* _INPUT ROWS_:
● ● ● ● ●

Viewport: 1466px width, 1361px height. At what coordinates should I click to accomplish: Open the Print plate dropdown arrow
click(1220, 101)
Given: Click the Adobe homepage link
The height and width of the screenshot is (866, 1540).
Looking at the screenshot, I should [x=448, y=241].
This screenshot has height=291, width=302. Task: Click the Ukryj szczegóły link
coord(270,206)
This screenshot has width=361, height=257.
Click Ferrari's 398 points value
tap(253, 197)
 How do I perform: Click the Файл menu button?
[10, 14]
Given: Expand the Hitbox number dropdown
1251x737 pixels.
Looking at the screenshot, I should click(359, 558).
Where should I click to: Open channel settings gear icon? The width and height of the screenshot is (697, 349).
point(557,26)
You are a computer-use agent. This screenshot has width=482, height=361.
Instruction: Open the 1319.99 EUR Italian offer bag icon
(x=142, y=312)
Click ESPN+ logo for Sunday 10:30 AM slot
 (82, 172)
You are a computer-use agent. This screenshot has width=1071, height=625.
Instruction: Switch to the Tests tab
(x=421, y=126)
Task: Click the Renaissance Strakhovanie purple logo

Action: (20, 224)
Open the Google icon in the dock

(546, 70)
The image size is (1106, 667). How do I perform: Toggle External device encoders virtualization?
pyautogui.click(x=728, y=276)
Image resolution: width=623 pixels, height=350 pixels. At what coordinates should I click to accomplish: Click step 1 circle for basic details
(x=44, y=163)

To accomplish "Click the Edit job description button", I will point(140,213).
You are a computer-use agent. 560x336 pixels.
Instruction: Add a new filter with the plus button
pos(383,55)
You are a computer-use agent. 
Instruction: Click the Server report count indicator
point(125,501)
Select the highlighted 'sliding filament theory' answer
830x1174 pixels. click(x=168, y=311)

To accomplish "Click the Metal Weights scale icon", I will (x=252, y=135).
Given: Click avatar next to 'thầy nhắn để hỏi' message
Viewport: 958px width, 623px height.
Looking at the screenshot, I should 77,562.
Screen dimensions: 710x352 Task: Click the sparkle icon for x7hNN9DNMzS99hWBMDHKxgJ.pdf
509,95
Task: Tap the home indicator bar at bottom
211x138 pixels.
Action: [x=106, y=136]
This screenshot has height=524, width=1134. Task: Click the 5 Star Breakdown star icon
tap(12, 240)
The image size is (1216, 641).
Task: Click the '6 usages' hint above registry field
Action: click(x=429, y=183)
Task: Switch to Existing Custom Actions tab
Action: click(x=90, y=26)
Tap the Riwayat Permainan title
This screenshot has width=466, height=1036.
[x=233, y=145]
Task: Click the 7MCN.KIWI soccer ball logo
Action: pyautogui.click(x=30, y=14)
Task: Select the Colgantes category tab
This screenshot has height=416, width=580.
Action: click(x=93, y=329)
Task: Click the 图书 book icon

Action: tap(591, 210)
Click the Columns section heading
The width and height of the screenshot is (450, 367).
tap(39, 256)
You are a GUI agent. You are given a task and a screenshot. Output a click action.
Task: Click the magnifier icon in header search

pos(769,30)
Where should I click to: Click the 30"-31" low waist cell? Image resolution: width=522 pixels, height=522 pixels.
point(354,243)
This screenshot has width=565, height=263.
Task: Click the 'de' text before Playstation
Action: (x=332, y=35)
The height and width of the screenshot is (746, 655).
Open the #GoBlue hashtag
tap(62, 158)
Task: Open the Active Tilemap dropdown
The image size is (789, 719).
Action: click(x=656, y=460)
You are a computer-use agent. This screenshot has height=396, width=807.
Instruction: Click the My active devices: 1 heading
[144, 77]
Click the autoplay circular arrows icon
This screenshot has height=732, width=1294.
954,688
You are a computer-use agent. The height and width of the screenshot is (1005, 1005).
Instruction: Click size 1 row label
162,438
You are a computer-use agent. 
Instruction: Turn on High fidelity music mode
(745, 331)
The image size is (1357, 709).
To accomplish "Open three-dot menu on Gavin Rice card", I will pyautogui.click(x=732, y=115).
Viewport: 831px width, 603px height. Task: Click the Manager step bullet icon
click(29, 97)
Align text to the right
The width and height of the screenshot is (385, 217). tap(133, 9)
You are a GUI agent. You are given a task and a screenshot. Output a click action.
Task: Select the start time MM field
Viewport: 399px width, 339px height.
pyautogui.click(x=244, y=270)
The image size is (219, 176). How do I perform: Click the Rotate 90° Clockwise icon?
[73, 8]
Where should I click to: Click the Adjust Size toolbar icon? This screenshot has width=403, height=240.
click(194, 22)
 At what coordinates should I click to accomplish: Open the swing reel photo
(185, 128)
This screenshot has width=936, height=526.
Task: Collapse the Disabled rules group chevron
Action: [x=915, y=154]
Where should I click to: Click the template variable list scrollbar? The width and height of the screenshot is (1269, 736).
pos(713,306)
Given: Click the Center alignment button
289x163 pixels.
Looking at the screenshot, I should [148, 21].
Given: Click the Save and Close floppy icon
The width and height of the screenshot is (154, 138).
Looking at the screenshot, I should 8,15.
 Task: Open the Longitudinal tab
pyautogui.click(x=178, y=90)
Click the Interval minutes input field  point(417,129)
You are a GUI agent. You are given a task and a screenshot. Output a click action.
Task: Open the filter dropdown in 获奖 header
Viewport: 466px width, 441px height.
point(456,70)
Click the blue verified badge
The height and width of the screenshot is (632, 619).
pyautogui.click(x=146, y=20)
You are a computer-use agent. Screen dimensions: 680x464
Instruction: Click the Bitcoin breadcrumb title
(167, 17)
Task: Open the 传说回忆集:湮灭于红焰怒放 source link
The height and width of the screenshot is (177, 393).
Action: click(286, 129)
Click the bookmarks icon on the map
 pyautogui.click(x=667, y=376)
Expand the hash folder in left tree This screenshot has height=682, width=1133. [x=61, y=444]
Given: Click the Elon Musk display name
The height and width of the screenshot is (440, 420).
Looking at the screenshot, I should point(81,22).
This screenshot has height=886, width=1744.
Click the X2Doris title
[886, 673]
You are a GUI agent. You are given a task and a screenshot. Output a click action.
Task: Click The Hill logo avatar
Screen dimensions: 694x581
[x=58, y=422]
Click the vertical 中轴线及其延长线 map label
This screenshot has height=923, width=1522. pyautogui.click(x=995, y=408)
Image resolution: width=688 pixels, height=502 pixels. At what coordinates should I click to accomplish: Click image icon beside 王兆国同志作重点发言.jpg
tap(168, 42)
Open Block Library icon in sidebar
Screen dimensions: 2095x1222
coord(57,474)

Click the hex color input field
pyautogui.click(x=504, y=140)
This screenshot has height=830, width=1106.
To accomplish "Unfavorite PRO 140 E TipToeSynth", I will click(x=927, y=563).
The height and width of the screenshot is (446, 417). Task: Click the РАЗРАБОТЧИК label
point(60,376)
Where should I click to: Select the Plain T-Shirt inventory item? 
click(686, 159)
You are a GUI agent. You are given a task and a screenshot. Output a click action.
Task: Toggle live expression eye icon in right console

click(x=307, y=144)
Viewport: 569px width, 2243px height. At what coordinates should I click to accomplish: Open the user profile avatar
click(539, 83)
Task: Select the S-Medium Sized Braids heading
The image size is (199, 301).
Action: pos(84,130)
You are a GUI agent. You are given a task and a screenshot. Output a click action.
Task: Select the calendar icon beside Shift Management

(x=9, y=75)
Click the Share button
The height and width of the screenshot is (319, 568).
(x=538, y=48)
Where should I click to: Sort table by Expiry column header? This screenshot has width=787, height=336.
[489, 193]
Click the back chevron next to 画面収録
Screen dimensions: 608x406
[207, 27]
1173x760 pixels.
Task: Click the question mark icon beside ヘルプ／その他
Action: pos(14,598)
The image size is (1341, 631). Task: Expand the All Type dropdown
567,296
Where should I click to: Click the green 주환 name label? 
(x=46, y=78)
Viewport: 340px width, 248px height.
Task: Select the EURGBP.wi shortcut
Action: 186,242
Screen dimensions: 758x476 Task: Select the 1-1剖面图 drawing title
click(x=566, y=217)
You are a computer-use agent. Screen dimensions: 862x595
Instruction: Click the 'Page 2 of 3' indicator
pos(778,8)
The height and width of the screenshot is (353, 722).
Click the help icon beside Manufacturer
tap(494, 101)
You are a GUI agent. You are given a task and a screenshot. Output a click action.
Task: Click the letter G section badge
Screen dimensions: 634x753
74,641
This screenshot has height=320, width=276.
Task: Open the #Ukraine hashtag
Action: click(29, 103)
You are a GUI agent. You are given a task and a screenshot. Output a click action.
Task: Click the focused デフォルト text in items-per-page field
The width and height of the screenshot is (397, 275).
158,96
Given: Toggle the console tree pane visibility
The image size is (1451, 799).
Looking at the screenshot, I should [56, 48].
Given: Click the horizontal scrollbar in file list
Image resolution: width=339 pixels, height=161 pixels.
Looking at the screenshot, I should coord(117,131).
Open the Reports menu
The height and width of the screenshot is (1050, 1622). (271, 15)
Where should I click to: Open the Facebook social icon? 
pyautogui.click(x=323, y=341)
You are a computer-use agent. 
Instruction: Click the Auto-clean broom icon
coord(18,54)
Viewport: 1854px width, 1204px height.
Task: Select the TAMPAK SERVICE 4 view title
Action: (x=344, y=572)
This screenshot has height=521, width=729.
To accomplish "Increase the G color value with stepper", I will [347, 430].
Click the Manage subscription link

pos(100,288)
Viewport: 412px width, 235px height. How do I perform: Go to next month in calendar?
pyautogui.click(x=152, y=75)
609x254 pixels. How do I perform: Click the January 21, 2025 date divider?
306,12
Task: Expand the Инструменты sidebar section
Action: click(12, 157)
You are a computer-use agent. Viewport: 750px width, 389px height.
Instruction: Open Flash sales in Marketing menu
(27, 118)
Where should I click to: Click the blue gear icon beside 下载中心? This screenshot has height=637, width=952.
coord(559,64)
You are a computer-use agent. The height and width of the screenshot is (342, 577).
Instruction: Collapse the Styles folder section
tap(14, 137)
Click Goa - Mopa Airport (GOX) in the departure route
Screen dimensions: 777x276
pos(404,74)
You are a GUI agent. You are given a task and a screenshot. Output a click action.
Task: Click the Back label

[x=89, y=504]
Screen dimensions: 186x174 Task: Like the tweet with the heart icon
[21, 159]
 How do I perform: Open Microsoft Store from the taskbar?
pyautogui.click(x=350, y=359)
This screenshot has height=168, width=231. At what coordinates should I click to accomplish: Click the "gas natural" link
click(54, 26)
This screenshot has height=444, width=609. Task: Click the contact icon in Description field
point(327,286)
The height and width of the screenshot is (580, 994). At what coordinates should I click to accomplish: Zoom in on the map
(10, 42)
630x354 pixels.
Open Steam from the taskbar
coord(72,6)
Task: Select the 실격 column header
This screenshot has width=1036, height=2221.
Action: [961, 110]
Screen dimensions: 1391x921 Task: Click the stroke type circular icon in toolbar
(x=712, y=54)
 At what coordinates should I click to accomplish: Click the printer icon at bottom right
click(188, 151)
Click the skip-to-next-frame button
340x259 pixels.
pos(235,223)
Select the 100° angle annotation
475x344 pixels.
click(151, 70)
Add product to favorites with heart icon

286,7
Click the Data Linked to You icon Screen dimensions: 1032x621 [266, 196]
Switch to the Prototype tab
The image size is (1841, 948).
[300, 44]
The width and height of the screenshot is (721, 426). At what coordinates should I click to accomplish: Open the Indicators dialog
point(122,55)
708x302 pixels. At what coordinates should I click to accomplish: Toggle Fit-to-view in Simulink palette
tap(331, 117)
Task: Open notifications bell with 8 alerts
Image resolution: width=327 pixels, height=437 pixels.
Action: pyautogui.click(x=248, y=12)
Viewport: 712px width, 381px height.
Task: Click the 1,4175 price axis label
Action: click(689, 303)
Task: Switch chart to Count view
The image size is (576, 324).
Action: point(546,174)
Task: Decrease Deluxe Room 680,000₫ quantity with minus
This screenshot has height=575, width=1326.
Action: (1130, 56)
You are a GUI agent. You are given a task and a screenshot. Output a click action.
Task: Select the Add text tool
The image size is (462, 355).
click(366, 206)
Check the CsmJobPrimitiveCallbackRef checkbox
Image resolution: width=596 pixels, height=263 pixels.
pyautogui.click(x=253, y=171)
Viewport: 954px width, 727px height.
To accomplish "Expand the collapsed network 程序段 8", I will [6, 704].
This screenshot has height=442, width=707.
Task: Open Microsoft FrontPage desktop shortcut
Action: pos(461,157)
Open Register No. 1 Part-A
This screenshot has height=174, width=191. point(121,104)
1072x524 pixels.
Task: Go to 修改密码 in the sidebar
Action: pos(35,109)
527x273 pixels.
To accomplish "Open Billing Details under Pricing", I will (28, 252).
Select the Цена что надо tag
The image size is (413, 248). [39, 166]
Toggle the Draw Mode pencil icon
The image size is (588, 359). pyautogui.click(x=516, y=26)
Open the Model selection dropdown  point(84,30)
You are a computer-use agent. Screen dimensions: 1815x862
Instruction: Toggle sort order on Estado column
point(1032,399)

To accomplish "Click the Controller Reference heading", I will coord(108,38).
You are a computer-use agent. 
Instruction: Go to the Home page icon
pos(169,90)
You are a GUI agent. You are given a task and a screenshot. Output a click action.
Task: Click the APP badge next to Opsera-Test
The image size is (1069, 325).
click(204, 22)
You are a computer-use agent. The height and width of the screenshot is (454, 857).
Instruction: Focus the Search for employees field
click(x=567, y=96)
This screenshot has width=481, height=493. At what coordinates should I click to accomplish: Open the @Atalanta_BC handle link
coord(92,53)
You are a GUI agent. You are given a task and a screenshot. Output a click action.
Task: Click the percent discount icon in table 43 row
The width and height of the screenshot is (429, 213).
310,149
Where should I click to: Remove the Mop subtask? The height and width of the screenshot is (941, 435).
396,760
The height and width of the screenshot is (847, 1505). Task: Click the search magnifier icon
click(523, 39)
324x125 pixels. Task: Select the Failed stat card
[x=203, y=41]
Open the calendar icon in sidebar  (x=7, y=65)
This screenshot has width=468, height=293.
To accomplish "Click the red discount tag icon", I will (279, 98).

● ● ● ● ●

* _WHAT TO PRODUCE_: Reproduce verbatim the stretch of the material from the line containing "Task: Switch chart to Count view" through the line containing "will (28, 252).", including both of those lines.

* _FINAL RESULT_:
Task: Switch chart to Count view
The image size is (576, 324).
Action: point(546,174)
Task: Decrease Deluxe Room 680,000₫ quantity with minus
This screenshot has height=575, width=1326.
Action: (1130, 56)
You are a GUI agent. You are given a task and a screenshot. Output a click action.
Task: Select the Add text tool
The image size is (462, 355).
click(366, 206)
Check the CsmJobPrimitiveCallbackRef checkbox
Image resolution: width=596 pixels, height=263 pixels.
pyautogui.click(x=253, y=171)
Viewport: 954px width, 727px height.
To accomplish "Expand the collapsed network 程序段 8", I will [6, 704].
This screenshot has height=442, width=707.
Task: Open Microsoft FrontPage desktop shortcut
Action: pos(461,157)
Open Register No. 1 Part-A
This screenshot has height=174, width=191. point(121,104)
1072x524 pixels.
Task: Go to 修改密码 in the sidebar
Action: pos(35,109)
527x273 pixels.
To accomplish "Open Billing Details under Pricing", I will (28, 252).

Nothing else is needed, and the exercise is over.